Start of RECORDS TO USE

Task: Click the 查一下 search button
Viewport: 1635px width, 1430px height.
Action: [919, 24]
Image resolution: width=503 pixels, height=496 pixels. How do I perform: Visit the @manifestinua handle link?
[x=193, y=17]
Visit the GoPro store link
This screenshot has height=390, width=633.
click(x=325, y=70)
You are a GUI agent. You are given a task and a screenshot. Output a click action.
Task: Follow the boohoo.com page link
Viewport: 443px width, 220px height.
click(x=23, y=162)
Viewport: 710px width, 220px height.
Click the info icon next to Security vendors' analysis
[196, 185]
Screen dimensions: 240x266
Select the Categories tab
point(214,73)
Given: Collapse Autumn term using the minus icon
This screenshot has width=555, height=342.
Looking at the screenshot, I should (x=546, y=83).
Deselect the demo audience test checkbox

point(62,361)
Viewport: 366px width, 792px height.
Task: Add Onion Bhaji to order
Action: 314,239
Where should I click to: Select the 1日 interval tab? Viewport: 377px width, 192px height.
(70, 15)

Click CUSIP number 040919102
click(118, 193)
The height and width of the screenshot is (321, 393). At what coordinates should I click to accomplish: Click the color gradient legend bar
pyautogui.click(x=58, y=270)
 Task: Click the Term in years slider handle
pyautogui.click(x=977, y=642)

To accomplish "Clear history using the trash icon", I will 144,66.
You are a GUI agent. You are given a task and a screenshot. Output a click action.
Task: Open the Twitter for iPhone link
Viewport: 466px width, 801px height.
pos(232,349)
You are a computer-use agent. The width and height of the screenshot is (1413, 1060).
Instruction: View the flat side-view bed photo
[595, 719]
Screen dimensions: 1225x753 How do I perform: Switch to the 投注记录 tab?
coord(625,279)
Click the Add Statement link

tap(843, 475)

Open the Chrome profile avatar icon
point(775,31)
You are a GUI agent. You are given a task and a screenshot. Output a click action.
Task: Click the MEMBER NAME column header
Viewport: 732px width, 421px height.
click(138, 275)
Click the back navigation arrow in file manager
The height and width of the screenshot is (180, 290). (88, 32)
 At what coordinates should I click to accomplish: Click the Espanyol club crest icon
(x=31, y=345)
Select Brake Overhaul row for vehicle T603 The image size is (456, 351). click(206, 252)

End of RECORDS TO USE

■ **TASK OBJECTIVE**
Transcribe the entries above so that nothing in them differs from the original.

■ **SOLUTION TO THIS PROBLEM**
Task: Click the 查一下 search button
Viewport: 1635px width, 1430px height.
Action: [919, 24]
Image resolution: width=503 pixels, height=496 pixels. How do I perform: Visit the @manifestinua handle link?
[x=193, y=17]
Visit the GoPro store link
This screenshot has height=390, width=633.
click(x=325, y=70)
You are a GUI agent. You are given a task and a screenshot. Output a click action.
Task: Follow the boohoo.com page link
Viewport: 443px width, 220px height.
click(x=23, y=162)
Viewport: 710px width, 220px height.
Click the info icon next to Security vendors' analysis
[196, 185]
Screen dimensions: 240x266
Select the Categories tab
point(214,73)
Given: Collapse Autumn term using the minus icon
This screenshot has width=555, height=342.
Looking at the screenshot, I should (x=546, y=83).
Deselect the demo audience test checkbox

point(62,361)
Viewport: 366px width, 792px height.
Task: Add Onion Bhaji to order
Action: 314,239
Where should I click to: Select the 1日 interval tab? Viewport: 377px width, 192px height.
(70, 15)

Click CUSIP number 040919102
click(118, 193)
The height and width of the screenshot is (321, 393). At what coordinates should I click to accomplish: Click the color gradient legend bar
pyautogui.click(x=58, y=270)
 Task: Click the Term in years slider handle
pyautogui.click(x=977, y=642)

To accomplish "Clear history using the trash icon", I will 144,66.
You are a GUI agent. You are given a task and a screenshot. Output a click action.
Task: Open the Twitter for iPhone link
Viewport: 466px width, 801px height.
pos(232,349)
You are a computer-use agent. The width and height of the screenshot is (1413, 1060).
Instruction: View the flat side-view bed photo
[595, 719]
Screen dimensions: 1225x753 How do I perform: Switch to the 投注记录 tab?
coord(625,279)
Click the Add Statement link

tap(843, 475)

Open the Chrome profile avatar icon
point(775,31)
You are a GUI agent. You are given a task and a screenshot. Output a click action.
Task: Click the MEMBER NAME column header
Viewport: 732px width, 421px height.
click(138, 275)
Click the back navigation arrow in file manager
The height and width of the screenshot is (180, 290). (88, 32)
 At what coordinates should I click to accomplish: Click the Espanyol club crest icon
(x=31, y=345)
Select Brake Overhaul row for vehicle T603 The image size is (456, 351). click(206, 252)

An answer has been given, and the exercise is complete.